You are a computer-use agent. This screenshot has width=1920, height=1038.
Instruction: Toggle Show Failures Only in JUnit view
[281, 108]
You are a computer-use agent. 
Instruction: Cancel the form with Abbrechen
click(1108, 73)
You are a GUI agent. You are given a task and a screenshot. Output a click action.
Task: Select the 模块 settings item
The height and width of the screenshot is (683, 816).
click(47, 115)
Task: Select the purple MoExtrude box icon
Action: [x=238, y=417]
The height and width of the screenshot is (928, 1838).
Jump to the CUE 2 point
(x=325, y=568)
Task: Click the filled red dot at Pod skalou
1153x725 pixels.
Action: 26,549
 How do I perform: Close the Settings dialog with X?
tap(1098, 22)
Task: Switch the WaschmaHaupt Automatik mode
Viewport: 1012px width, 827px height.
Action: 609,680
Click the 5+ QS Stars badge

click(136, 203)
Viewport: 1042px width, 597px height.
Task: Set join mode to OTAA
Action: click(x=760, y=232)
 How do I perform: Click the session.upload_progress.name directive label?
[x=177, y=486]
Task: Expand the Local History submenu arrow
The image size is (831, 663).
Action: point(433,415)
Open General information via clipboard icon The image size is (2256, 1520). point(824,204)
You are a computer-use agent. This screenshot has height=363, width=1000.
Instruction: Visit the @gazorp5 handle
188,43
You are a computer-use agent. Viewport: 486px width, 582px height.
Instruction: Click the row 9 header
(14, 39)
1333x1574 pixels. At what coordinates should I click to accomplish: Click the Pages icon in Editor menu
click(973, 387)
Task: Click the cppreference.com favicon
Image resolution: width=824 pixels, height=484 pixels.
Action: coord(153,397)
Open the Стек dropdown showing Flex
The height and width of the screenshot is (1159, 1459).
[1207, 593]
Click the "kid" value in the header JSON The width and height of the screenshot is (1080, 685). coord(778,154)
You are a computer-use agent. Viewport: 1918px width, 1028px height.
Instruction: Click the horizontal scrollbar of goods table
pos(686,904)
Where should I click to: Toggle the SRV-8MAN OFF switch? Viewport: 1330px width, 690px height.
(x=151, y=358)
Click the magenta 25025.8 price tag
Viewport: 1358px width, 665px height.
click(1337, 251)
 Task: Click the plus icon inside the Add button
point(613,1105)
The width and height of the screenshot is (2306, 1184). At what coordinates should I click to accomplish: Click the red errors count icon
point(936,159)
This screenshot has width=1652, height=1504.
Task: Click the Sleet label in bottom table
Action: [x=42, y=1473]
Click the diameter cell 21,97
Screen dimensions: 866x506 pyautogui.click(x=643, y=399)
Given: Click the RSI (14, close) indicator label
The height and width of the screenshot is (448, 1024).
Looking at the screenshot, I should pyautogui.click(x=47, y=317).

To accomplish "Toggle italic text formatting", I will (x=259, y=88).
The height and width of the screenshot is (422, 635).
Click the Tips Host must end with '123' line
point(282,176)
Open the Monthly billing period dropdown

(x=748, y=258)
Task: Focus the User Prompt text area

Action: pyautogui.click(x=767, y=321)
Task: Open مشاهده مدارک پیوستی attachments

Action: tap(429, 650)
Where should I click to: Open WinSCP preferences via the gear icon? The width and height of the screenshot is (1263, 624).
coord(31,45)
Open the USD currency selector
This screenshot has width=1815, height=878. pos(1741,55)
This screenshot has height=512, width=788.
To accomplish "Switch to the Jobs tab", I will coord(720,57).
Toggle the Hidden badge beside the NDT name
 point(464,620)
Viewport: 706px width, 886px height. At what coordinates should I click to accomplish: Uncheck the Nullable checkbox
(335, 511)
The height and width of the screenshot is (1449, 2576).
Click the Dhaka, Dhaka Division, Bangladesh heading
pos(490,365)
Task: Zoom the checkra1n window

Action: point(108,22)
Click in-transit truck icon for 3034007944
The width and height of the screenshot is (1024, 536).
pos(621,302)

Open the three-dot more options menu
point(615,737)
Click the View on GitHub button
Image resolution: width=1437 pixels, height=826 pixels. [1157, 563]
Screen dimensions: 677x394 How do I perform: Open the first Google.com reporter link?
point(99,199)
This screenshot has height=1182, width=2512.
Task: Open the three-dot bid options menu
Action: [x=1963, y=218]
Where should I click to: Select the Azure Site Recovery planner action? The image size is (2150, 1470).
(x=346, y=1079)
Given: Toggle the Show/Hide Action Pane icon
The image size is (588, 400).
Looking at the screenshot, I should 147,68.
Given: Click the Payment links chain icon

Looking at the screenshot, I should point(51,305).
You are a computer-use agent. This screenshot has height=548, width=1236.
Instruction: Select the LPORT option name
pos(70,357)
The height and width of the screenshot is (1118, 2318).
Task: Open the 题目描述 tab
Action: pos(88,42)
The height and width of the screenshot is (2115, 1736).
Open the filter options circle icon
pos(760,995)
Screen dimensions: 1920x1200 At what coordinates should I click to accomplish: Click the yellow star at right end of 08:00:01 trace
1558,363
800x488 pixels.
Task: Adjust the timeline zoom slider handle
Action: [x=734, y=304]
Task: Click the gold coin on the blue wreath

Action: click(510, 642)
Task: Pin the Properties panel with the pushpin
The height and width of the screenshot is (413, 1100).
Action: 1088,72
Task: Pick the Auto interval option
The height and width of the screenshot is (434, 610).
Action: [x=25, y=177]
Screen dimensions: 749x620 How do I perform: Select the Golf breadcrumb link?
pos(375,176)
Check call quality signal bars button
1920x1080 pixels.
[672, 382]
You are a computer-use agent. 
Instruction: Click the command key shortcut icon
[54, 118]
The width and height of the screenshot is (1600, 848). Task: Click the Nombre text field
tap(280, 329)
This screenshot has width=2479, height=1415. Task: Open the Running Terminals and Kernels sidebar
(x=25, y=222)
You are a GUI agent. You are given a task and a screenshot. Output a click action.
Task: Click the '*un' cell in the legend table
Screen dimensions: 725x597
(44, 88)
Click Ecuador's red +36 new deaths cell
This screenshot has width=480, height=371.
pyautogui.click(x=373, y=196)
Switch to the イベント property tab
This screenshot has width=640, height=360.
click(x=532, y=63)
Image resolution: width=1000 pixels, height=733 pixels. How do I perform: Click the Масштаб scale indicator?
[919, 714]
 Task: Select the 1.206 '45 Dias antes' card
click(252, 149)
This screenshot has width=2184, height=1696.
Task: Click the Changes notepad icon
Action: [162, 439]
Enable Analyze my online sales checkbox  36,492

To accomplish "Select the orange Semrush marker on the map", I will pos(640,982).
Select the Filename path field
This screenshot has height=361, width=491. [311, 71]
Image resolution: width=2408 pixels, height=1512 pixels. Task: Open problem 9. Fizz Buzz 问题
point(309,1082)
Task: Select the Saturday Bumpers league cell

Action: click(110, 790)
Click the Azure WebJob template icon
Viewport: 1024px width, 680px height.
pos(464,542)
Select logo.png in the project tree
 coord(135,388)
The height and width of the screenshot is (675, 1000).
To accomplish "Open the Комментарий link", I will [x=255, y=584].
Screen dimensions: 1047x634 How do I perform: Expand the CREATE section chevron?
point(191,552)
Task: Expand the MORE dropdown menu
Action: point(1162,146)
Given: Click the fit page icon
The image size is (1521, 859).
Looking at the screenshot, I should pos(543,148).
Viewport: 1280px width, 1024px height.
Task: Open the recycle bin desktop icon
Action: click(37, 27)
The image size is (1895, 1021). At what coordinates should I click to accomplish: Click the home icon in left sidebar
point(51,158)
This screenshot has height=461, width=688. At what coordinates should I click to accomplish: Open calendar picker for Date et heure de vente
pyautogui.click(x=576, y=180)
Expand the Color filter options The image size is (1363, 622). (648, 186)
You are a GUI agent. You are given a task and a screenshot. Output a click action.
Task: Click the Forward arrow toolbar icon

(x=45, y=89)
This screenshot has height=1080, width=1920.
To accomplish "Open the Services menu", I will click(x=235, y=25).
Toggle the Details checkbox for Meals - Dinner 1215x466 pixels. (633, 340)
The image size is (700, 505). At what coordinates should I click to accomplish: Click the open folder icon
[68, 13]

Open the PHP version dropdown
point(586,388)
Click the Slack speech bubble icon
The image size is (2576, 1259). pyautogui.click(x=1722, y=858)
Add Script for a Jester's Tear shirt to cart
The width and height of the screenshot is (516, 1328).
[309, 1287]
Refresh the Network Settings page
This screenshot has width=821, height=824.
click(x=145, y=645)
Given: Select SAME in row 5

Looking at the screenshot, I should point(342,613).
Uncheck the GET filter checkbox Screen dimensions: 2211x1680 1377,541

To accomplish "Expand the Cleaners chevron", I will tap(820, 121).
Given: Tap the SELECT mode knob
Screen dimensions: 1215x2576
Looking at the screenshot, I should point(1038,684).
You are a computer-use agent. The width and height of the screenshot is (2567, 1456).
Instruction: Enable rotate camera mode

***

#### [Directions]
Copy the data word for word, from the very start up to and including the line with "Action: [x=238, y=417]".

#### [Written solution]
You are a computer-use agent. This screenshot has width=1920, height=1038.
Instruction: Toggle Show Failures Only in JUnit view
[281, 108]
You are a computer-use agent. 
Instruction: Cancel the form with Abbrechen
click(1108, 73)
You are a GUI agent. You are given a task and a screenshot. Output a click action.
Task: Select the 模块 settings item
The height and width of the screenshot is (683, 816).
click(47, 115)
Task: Select the purple MoExtrude box icon
Action: [x=238, y=417]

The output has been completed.